A T cell is a type of lymphocyte, which develops in the thymus gland (hence the name) and plays a central role in the immune response. T cells can be distinguished from other lymphocytes by the presence of a T-cell receptor on the cell surface. These immune cells originate as precursor cells, derived from bone marrow, and develop into several distinct types of T cells once they have migrated to the thymus gland. T cell differentiation continues even after they have left the thymus.

Groups of specific, differentiated T cells have an important role in controlling and shaping the immune response by providing a variety of immune-related functions.
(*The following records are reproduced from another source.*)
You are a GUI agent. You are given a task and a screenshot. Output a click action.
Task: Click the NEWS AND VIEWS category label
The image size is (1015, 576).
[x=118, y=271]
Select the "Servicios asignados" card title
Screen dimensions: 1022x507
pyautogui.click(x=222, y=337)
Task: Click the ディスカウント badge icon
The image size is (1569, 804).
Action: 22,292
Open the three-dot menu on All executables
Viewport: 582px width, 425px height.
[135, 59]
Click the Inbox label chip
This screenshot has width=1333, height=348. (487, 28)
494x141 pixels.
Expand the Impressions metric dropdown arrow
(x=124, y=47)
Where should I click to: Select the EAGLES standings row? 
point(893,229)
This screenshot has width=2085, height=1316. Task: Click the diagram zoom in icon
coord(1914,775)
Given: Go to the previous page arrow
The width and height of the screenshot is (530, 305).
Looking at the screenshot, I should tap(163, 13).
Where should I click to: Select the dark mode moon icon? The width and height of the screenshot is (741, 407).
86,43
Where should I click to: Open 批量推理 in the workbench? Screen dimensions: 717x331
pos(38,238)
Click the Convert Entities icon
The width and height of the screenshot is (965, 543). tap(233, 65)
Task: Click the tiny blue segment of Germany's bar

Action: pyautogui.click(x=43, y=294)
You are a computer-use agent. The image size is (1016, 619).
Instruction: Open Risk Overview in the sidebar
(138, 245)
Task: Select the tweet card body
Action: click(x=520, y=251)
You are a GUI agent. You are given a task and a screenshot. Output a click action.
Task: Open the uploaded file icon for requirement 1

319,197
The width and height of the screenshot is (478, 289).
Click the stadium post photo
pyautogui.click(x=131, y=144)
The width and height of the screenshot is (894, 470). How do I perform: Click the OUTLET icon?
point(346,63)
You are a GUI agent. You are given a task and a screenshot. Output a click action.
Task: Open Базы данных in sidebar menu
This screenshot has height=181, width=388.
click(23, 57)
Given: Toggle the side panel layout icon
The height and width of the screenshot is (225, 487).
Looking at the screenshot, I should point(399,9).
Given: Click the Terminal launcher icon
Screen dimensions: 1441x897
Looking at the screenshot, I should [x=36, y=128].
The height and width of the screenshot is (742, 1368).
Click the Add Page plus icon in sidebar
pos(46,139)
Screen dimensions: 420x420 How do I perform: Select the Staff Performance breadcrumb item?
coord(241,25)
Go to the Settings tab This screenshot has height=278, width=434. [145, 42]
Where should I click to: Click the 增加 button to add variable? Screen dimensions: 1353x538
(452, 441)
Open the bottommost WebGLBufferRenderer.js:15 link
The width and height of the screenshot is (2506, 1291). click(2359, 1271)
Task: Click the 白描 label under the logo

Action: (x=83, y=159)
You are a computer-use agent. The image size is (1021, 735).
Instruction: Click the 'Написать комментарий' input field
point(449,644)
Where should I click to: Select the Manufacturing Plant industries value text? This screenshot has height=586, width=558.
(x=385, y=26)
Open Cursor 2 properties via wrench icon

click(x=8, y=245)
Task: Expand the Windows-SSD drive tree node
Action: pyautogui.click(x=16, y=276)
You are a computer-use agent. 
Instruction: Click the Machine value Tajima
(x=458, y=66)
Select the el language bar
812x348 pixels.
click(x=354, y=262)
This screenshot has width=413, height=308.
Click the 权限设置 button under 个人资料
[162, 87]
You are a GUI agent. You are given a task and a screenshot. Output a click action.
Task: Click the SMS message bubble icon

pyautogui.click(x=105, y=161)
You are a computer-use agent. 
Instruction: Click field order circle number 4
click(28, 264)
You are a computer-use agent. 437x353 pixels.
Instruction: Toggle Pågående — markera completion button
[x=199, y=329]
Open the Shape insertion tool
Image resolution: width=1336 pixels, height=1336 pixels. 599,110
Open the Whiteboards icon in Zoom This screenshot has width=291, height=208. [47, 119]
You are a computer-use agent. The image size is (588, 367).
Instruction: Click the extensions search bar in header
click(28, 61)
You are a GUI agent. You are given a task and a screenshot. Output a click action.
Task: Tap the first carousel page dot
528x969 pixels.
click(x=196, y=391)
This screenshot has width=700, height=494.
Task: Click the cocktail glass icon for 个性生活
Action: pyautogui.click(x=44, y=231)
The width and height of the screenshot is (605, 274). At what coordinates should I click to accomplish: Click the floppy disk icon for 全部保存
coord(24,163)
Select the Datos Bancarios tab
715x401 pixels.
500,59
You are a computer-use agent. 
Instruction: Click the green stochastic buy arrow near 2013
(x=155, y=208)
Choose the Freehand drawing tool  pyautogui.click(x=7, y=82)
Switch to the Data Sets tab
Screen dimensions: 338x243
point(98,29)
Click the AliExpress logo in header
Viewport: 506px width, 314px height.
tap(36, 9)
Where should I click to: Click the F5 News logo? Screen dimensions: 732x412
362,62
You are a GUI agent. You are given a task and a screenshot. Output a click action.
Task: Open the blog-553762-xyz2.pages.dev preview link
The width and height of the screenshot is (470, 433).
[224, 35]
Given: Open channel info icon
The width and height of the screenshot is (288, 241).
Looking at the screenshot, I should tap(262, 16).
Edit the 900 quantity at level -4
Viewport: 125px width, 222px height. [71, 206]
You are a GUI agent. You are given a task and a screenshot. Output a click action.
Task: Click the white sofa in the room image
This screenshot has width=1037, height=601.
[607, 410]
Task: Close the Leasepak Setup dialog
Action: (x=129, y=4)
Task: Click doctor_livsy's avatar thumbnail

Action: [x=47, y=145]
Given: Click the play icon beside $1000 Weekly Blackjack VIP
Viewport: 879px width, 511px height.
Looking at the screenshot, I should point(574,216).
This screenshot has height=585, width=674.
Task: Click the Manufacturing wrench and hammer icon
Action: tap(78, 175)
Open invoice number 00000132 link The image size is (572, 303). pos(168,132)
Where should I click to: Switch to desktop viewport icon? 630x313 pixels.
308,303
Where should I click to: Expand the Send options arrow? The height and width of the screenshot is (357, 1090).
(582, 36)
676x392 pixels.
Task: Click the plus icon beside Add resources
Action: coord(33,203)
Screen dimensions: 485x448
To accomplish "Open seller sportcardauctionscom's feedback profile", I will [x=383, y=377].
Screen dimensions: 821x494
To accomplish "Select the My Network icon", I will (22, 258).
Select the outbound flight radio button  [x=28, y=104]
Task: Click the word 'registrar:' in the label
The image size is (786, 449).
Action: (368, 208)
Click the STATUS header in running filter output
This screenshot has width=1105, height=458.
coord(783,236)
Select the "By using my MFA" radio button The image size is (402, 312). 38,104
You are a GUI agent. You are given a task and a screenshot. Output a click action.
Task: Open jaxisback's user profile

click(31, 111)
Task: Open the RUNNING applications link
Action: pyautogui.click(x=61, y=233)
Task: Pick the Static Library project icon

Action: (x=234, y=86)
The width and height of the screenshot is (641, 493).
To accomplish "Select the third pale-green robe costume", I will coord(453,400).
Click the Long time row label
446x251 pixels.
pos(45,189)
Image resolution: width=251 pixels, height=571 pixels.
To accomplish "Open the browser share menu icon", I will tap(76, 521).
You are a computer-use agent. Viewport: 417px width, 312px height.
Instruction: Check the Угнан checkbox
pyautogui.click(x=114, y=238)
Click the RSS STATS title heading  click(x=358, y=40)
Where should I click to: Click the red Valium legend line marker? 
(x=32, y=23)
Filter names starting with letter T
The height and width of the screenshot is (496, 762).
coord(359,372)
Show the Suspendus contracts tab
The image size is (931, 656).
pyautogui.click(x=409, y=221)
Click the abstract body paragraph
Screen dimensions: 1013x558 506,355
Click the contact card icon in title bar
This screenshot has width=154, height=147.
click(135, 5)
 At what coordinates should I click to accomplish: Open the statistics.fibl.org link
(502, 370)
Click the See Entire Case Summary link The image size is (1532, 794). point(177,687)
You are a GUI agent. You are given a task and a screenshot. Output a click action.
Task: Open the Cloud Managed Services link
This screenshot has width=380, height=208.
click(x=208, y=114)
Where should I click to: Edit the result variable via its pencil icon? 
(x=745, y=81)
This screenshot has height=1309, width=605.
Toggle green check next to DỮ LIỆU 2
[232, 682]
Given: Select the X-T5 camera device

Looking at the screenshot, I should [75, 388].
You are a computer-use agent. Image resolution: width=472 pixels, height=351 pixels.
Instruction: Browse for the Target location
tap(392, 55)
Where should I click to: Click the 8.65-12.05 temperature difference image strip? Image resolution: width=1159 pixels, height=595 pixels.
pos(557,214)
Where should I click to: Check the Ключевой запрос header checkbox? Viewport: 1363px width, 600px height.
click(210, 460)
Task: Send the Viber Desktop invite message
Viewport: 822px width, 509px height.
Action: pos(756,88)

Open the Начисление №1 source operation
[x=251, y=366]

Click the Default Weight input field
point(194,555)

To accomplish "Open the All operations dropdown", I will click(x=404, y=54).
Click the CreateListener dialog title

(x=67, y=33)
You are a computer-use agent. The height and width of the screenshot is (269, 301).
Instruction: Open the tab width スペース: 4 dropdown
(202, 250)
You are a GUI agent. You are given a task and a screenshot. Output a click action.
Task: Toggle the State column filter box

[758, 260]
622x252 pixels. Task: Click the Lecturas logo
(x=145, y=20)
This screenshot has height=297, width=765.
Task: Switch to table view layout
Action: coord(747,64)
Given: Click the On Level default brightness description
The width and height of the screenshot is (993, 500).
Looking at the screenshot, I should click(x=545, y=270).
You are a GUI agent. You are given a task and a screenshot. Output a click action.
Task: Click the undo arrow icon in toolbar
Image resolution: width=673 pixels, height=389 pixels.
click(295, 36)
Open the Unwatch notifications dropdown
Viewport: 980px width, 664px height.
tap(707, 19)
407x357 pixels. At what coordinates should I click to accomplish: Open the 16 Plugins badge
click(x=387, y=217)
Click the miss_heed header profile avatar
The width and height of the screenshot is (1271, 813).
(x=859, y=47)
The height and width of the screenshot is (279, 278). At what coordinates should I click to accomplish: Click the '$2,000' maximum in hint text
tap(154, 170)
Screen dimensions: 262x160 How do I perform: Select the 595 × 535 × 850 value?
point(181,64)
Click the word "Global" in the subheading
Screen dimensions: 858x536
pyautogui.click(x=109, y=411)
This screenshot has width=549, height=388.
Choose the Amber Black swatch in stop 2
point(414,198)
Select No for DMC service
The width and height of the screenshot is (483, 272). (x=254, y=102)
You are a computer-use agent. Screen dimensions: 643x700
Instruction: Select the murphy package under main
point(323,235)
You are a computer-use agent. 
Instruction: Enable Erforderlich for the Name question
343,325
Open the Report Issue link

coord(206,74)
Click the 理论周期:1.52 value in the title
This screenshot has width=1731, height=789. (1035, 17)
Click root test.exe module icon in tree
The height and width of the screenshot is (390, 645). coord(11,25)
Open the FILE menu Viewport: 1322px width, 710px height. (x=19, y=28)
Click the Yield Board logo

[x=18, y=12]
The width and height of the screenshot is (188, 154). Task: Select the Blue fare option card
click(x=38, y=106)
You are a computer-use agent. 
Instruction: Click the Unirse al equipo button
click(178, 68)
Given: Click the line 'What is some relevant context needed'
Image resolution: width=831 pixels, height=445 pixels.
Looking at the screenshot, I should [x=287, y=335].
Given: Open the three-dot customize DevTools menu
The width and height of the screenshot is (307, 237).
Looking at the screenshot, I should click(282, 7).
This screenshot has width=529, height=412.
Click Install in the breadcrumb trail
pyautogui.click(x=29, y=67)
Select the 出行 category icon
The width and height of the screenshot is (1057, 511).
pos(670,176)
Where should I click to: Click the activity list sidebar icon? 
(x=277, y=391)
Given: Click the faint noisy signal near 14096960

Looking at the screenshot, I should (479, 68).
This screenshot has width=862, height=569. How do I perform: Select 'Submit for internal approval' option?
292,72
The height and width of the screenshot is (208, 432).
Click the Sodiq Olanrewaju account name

One of these functions is immune-mediated cell death, and it is carried out by T cells in several ways:

  • CD8+ T cells, also known as “killer cells“, are cytotoxic – this means that they are able to directly kill virus-infected cells as well as cancer cells. CD8+ T cells are also able to utilize small signalling proteins, known as cytokines, to recruit other cells when mounting an immune response.
  • A different population of T cells, the CD4+ T cells, function as “helper cells“. Unlike CD8+ killer T cells, these CD4+ helper T cells function by indirectly killing cells identified as foreign: they determine if and how other parts of the immune system respond to a specific, perceived threat. Helper T cells also use cytokine signalling to influence regulatory B cells directly, and other cell populations indirectly. Regulatory T cells are yet another distinct population of these cells that provide the critical mechanism of tolerance, whereby immune cells are able to distinguish invading cells from “self” – thus preventing immune cells from inappropriately mounting a response against oneself (which would by definition be an “autoimmune” response). For this reason these regulatory T cells have also been called “suppressor” T cells. These same self-tolerant cells are co-opted by cancer cells to prevent the recognition of, and an immune response against, tumour cells.